Are you getting ready to purchase your first home and take out a mortgage? It can be a complicated process, especially if you aren’t familiar with all of your choices. In today’s mortgage industry, there are more options than ever with varying types of mortgages available depending on your credit, down payment, and other factors. Each loan type offers different benefits, so it’s best to find the one that fits your specific needs. Here’s a look at the major options you’ll have for your mortgage and how they work. While these are the basic types of mortgages at your disposal, lenders are constantly making changes and innovations to get ahead of the competition, so don’t be surprised to find a few odd mortgage types out there.

Mortgage Types

  • 1 Year Adjustable Rate Mortgage: Although its popularity may be waning due in part to the current mortgage crisis, the adjustable rate mortgage or ARM is often used by first-time home buyers. A one year adjustable rate mortgage features interest rates that change at least once a year. ARMs can put buyers at risk if they are unprepared for rate changes that can significantly increase their monthly payments.
  • 30 Year Fixed Rate Mortgage: Long considered the traditional or standard mortgage, fixed rate mortgages remain some of the most popular today. You might not get the lowest interest rate from the outset, but the security of having a fixed rate is well worth the trade-off for most people. Of course, you could possibly take a 15-20 year fixed rate mortgage as well, but you’ll have much higher monthly payments.
  • Hybrid Mortgage: Like the name suggests, hybrid mortgages are a mix of both fixed rate and adjustable rate mortgages. Typically, the first 3-5 years of a hybrid mortgage have a fixed rate, and then its rate becomes adjustable every year after. These types of mortgages can be beneficial if you expect to be earning more money in a couple years to accommodate the rate adjustment.
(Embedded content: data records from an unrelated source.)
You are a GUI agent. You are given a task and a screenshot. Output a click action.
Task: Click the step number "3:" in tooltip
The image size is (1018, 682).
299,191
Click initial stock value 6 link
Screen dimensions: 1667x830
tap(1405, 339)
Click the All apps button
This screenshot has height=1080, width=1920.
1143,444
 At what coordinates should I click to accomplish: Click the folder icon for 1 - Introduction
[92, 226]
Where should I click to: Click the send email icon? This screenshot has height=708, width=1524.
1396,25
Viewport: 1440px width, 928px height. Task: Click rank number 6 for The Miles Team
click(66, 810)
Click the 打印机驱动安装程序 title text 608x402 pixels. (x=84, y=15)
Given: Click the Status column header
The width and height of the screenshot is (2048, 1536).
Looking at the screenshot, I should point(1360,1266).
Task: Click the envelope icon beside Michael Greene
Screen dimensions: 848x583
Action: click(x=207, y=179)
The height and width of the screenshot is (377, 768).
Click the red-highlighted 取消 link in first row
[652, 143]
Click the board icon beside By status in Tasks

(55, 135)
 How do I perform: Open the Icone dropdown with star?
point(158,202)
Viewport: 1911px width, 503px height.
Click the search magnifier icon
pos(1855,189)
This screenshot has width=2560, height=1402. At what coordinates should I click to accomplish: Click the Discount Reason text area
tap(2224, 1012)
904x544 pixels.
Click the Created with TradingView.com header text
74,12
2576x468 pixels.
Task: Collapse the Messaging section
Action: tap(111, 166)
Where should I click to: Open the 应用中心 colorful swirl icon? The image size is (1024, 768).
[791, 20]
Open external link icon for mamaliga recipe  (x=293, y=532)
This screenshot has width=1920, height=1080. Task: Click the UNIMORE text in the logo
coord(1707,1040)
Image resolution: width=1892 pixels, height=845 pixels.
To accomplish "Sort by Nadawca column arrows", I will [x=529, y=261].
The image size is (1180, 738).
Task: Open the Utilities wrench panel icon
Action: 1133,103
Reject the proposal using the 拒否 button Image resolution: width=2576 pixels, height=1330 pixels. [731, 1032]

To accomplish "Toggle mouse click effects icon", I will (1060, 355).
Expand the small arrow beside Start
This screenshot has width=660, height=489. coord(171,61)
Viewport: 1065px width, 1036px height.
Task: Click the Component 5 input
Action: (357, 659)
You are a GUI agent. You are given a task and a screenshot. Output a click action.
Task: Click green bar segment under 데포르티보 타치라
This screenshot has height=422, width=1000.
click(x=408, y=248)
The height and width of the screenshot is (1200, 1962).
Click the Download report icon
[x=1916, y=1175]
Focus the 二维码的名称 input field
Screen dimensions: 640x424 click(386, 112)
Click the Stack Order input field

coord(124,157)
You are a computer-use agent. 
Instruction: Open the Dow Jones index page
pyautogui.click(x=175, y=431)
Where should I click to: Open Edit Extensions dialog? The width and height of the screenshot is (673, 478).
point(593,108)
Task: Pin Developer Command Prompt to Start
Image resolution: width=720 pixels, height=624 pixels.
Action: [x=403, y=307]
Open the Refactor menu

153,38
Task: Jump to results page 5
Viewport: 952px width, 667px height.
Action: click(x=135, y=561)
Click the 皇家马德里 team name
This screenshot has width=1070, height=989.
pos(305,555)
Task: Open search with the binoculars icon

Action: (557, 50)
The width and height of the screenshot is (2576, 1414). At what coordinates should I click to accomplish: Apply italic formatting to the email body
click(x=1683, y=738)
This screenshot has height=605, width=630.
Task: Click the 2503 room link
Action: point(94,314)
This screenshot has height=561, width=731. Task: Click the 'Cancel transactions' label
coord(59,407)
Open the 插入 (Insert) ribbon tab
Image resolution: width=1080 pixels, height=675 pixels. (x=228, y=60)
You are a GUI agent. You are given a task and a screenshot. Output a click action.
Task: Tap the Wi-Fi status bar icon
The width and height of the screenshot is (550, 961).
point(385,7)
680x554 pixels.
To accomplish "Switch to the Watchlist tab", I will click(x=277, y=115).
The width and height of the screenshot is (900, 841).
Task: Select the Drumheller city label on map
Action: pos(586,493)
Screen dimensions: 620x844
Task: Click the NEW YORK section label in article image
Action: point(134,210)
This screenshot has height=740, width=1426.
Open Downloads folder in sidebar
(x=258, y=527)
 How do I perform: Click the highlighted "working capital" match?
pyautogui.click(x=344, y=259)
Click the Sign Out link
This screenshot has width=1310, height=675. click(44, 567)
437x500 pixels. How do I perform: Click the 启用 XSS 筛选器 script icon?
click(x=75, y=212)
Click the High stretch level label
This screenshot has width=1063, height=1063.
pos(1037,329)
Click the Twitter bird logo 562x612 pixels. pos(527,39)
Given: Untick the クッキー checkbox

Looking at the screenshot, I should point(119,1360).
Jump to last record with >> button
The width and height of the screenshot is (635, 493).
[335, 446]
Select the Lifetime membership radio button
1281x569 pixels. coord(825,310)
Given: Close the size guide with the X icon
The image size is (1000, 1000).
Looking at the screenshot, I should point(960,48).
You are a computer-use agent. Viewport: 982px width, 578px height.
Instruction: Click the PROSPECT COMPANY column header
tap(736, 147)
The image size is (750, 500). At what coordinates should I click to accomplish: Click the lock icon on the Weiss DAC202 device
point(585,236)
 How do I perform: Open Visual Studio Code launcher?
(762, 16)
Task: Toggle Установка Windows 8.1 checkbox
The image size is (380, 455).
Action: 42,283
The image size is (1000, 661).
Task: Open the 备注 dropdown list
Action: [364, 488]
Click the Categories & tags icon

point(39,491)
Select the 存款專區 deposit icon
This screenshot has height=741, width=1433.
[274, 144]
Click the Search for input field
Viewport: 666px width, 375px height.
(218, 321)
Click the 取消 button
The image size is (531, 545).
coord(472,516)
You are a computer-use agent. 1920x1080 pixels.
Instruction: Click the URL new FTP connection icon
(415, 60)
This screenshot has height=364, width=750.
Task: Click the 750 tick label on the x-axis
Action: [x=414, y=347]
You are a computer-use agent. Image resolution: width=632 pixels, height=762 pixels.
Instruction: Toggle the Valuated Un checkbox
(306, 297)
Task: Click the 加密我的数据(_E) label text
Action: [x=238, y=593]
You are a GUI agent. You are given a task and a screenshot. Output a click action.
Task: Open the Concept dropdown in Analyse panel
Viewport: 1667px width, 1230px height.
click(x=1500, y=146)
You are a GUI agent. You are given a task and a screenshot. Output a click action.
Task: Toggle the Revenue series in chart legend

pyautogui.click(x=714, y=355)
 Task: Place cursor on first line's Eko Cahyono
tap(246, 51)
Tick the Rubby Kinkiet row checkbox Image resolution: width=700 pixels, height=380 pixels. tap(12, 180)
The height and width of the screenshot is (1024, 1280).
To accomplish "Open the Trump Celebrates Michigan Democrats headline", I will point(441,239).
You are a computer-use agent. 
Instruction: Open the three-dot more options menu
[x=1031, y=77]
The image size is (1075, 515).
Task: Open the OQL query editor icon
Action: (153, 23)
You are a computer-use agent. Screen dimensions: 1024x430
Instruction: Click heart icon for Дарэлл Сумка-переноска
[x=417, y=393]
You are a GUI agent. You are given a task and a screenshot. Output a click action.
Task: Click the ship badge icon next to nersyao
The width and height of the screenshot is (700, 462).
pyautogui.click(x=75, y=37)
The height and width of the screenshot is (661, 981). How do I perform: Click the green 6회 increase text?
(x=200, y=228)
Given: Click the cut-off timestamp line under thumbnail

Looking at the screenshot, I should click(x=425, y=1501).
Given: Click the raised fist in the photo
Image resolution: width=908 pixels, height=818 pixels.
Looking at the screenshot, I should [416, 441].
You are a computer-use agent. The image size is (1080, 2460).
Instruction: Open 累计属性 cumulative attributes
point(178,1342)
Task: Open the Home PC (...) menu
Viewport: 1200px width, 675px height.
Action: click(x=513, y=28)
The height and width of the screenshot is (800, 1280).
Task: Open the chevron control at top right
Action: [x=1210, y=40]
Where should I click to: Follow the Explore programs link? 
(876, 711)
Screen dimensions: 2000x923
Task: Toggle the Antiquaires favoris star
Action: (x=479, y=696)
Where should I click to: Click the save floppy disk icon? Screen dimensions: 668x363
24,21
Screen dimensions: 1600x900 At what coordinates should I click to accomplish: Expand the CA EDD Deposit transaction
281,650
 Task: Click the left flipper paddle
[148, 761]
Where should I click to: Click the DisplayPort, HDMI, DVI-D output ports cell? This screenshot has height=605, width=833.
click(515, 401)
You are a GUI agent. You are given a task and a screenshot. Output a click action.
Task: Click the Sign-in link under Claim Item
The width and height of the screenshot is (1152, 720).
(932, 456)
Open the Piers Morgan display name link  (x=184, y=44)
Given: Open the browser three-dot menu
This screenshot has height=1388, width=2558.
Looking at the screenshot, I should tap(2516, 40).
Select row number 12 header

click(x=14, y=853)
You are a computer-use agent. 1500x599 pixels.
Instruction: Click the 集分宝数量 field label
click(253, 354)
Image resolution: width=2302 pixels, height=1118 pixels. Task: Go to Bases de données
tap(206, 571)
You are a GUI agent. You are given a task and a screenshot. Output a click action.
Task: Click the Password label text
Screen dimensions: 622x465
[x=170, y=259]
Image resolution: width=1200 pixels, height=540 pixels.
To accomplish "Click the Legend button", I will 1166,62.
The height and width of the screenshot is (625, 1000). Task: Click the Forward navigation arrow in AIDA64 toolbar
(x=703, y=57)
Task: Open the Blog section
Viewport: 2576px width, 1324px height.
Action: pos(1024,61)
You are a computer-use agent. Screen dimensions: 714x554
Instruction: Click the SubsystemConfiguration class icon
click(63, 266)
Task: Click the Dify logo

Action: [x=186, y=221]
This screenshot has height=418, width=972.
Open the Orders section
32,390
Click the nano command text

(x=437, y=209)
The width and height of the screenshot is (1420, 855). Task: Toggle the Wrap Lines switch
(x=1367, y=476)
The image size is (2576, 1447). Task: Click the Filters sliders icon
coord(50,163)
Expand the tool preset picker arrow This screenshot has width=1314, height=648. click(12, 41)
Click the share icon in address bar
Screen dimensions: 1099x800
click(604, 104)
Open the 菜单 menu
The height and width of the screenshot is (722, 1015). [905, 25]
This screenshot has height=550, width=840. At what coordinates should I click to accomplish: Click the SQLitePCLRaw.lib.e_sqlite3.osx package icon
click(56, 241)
  • Interest-Only Mortgage: Perhaps the riskiest type of all mortgage, interest-only loans allow the homebuyer to only pay interest on their mortgage for the first several years, after which they pay on the principal. What makes them so risky is that many people are not prepared to deal with the sky-rocketing monthly payments after the interest-only period ends. Interest-only mortgages are usually only recommended for people who plan on moving from their home or refinancing in a couple years.